Birds Force FKP Scorpio To Relocate Ed Sheeran Concert

Ed Sheeran’s July 22 concert, which was to take place at the airfield in Essen/Mülheim, had to be moved to the nearby D.Live Open Air Park in Düsseldorf to protect the local bird population.

Ed Sheeran
John Davisson
– Ed Sheeran
Ed Sheeran strums a tune at Amalie Arena in Tampa, Fla., Aug. 29.

Promoter FKP Scorpio said it has done everything in its power to guarantee the protection of the species. Even though the city had agreed to resettle the birds, Germany’s nature and biodiversity union NABU protested against moving the animals for economic reasons. Successfully, it turns out.

The bird issue as well as “other external reasons,” left FKP Scorpio no choice but to move the concert to D.Live Open Air Park. The promoter thanked the cities of Essen and Mülheim for their cooperation in trying to make the concert.

D.Live is the new brand encompassing the venues operated by Düsseldorf Congress Sport & Event: ESPRIT arena (maximum capacity 66,500), ISS Dome (14,000), Mitsubishi Electric Halle (7,500), the Castello Düsseldorf (3,000), and D.Live Open Air Park, which can host up to 100,000 guests.

The July 22 Ed Sheeran concert sold out all of its 80,000 tickets, which remain valid and also serve as public transport vouchers for anybody willing to make the short 20-kilometer trip from Essen/Mülheim to Düsseldorf.

Düsseldorf’s mayor Thomas Geisel is, of course, thrilled about the latest development, calling the concert move “sensational news.” Michael Brill, CEO of Düsseldorf Congress Sport & Event, added that the mega-concert was a “more than worthy opening and a grandiose start for Düsseldorf’s open-air park.”

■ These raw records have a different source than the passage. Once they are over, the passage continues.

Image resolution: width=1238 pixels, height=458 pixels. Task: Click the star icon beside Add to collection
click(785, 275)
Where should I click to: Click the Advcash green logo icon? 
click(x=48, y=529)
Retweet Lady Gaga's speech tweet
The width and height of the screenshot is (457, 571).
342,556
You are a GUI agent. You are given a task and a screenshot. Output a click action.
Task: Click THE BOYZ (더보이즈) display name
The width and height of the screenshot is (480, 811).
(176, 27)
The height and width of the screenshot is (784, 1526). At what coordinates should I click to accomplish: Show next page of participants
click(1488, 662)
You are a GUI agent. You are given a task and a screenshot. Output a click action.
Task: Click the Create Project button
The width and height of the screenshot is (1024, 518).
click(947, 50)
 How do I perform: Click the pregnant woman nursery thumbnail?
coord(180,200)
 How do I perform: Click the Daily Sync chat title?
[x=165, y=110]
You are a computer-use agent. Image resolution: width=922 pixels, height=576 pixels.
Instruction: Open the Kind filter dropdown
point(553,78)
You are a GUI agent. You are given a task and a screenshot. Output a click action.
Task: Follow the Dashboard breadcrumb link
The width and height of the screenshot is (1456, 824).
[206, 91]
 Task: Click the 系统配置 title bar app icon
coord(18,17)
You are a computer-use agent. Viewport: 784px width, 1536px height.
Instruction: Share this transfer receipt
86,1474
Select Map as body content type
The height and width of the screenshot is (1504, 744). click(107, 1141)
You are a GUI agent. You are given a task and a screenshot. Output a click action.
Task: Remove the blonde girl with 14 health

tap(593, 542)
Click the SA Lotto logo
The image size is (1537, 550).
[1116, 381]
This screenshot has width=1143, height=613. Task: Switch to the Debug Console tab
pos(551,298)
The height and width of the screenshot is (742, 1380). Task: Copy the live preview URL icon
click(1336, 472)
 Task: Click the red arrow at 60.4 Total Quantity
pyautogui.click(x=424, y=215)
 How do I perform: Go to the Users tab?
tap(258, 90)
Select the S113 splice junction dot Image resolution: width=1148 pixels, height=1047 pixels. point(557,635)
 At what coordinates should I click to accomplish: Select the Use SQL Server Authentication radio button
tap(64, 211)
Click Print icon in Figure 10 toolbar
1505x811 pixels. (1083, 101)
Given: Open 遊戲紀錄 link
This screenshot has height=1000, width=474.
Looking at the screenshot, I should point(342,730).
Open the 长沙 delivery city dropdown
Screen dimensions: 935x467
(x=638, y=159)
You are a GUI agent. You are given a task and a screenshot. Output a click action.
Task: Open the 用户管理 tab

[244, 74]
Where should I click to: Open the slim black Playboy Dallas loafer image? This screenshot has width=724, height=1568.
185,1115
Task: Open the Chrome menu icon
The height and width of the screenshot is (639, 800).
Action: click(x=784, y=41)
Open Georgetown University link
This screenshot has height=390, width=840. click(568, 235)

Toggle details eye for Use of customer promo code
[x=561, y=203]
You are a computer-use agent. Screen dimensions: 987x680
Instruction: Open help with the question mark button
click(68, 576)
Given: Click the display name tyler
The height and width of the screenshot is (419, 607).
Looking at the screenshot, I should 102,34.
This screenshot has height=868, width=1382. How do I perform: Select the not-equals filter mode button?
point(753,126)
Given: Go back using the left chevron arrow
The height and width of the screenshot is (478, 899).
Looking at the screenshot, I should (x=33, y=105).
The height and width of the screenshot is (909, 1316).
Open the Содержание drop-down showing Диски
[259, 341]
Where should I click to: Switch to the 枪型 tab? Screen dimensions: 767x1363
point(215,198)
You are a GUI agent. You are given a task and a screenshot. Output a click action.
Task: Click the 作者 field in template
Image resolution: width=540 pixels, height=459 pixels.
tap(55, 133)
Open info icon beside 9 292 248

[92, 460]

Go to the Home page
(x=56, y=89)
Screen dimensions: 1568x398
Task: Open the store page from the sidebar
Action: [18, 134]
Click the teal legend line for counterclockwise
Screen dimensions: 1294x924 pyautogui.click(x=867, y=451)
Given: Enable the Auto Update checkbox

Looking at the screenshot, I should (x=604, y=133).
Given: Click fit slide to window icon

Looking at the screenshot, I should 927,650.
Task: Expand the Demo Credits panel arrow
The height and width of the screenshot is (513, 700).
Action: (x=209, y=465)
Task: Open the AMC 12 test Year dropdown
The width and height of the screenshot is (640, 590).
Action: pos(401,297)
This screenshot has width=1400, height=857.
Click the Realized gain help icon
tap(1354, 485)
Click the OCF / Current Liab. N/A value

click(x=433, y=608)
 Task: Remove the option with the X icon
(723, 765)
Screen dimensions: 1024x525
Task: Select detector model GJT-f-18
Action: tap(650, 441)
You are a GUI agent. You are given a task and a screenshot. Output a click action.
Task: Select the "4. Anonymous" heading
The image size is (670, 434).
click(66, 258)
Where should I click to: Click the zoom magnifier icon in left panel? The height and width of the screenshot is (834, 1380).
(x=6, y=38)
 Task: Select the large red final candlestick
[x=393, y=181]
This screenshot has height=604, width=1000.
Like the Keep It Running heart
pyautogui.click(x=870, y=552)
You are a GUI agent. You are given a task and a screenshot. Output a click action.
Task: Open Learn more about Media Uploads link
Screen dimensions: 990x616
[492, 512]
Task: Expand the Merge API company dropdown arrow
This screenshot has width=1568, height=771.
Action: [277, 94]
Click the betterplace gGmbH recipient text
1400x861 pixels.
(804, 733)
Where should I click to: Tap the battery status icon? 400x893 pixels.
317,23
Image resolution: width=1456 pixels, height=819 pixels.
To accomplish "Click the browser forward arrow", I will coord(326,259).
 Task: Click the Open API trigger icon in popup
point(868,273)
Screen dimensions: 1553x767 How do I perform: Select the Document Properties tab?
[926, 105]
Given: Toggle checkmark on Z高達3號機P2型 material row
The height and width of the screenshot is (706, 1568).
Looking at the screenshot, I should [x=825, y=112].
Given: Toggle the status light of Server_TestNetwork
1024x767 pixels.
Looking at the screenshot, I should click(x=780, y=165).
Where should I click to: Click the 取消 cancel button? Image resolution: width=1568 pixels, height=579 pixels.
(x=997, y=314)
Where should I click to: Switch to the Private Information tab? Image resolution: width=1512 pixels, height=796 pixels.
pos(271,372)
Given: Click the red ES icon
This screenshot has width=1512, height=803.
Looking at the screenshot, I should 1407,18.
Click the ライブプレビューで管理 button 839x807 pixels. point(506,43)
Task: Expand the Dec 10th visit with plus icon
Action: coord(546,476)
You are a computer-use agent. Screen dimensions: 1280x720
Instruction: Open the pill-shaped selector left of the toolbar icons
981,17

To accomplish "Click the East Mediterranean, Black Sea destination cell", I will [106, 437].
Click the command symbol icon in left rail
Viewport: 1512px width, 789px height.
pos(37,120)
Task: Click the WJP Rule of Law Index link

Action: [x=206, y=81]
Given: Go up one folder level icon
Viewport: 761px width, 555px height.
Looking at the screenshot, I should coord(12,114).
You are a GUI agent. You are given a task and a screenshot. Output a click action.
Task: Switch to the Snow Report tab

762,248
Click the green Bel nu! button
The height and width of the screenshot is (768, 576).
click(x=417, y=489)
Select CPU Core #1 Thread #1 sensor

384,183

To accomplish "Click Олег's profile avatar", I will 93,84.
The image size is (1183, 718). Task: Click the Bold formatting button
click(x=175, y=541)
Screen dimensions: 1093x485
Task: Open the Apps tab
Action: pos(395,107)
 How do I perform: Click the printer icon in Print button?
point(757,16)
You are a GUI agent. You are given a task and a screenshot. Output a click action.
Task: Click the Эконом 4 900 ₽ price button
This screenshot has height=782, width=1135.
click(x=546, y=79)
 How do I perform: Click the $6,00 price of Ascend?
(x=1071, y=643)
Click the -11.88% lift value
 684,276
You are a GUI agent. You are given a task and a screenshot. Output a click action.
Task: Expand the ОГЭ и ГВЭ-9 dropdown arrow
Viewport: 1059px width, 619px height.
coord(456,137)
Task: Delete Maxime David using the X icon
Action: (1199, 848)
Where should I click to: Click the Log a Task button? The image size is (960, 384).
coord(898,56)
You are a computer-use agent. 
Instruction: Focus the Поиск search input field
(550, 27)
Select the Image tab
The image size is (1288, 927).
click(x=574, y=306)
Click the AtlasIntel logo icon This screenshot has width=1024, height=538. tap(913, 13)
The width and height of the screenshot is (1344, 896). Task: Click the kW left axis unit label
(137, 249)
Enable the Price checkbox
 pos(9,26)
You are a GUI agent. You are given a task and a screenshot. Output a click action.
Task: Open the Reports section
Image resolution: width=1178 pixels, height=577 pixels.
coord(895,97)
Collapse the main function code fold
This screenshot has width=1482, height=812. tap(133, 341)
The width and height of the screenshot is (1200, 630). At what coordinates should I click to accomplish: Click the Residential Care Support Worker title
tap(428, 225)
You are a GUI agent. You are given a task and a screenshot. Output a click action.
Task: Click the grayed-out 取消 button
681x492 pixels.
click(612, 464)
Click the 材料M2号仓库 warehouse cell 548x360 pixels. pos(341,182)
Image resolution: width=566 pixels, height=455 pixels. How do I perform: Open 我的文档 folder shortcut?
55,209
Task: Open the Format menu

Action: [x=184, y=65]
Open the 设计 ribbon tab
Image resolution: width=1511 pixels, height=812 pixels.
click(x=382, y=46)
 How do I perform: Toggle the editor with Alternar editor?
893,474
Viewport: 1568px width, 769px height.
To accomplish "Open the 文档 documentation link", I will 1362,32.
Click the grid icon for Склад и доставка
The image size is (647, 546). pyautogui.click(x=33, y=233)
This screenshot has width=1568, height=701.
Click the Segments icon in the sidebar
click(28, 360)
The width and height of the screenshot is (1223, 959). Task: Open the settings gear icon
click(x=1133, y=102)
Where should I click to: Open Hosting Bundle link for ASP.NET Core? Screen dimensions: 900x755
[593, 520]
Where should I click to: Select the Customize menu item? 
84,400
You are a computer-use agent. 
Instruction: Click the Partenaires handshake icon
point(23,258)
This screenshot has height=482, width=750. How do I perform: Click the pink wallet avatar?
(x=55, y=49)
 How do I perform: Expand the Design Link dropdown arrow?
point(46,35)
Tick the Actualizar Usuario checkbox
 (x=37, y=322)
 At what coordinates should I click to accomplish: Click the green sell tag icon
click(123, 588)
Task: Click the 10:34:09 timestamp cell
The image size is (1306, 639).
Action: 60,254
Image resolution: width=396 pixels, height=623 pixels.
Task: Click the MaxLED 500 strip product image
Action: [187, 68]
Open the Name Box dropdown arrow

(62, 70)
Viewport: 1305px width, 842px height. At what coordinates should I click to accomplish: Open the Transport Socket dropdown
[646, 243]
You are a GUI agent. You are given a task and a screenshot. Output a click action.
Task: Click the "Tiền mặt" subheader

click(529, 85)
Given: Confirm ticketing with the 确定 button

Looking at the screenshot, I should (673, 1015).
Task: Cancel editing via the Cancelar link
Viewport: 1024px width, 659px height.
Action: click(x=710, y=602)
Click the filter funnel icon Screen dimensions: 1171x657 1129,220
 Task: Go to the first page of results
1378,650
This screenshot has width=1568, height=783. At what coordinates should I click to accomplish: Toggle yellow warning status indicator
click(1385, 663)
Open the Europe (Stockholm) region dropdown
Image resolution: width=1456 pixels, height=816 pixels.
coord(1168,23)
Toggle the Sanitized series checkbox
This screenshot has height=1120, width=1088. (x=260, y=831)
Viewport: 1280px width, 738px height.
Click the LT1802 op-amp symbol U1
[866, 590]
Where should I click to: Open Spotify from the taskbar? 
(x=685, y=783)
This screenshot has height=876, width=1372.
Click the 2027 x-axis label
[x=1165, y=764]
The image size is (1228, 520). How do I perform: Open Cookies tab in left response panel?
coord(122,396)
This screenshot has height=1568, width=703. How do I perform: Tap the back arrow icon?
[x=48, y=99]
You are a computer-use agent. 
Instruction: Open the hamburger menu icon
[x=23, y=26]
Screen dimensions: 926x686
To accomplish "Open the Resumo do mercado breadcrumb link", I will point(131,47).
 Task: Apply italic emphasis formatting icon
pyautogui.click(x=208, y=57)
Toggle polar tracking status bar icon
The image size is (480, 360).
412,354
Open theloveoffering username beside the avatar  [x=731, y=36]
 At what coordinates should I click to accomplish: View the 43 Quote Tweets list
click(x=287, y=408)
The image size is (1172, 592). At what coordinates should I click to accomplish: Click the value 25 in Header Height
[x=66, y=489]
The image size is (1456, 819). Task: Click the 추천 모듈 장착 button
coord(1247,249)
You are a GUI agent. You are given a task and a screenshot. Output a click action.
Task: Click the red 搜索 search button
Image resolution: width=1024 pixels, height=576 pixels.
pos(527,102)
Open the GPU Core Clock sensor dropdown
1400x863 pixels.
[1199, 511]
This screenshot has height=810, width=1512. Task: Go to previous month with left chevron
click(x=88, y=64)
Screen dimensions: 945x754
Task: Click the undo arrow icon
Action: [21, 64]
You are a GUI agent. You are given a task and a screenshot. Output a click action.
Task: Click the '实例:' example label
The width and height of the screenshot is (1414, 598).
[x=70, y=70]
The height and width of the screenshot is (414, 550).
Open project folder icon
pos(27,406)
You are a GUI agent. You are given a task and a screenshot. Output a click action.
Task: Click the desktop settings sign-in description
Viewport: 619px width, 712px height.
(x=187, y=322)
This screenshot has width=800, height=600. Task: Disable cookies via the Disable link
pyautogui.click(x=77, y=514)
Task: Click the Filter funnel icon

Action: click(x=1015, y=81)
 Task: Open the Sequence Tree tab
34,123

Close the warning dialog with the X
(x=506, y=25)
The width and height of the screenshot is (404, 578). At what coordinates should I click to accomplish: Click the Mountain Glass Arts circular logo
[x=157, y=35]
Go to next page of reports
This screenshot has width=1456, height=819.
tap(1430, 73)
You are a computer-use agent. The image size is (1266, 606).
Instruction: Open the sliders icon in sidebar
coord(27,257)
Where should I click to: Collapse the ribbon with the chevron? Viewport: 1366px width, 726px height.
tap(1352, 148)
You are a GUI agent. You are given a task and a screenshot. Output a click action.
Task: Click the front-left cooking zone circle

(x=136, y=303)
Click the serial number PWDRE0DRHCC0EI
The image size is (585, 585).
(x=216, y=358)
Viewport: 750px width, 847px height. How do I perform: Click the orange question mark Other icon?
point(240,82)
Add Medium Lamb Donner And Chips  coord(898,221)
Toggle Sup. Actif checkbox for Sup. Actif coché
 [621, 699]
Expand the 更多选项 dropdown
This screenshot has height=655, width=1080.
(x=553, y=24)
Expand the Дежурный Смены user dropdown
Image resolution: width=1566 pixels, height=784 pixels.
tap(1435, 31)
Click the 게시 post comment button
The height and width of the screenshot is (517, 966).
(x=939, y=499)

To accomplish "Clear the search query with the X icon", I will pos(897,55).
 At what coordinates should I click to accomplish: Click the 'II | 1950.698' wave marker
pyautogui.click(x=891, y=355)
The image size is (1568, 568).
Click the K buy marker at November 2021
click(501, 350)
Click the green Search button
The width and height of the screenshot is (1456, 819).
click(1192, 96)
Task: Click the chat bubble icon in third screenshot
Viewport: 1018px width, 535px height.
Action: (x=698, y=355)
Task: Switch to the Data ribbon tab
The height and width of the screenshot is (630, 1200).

Ed Sheeran’s Germany trek comprises five dates, beginning July 19 at Berlin’s Olympiastadion, followed by the relocated show in Düsseldorf, the Trabrennbahn Bahrenfeld in Hamburg on July 15, and two concerts at Munich’s Olympiastadion, July 29-30.

The German dates are part of a European leg that commences with three shows at the Páirc Uí Chaoimh stadium in Cork, Ireland, May 4-6, and ends with two nights at the PGE Narodowy soccer stadium in Warsaw, Poland, Aug. 11-12. Sheeran will then tour the States through November 10.

FKP Scorpio isn’t the first European promoter facing bird issues. When DF Concerts moved Scotland’s landmark festival T in the Park from the former military airfield Balado to nearby Strathallan Castle in 2015, the cost of protecting a pair of Ospreys nesting on site made the event unviable.

The protection of the two birds of prey would have cost DF Concert some £1 million ($1.4 million) annually. 

“There’s the obvious difficulty of having to move site and then, because of a pair of Ospreys, jump through a load of planning hoops that made the event unviable,” Geoff Ellis, head of DF Concerts, told Pollstar in September.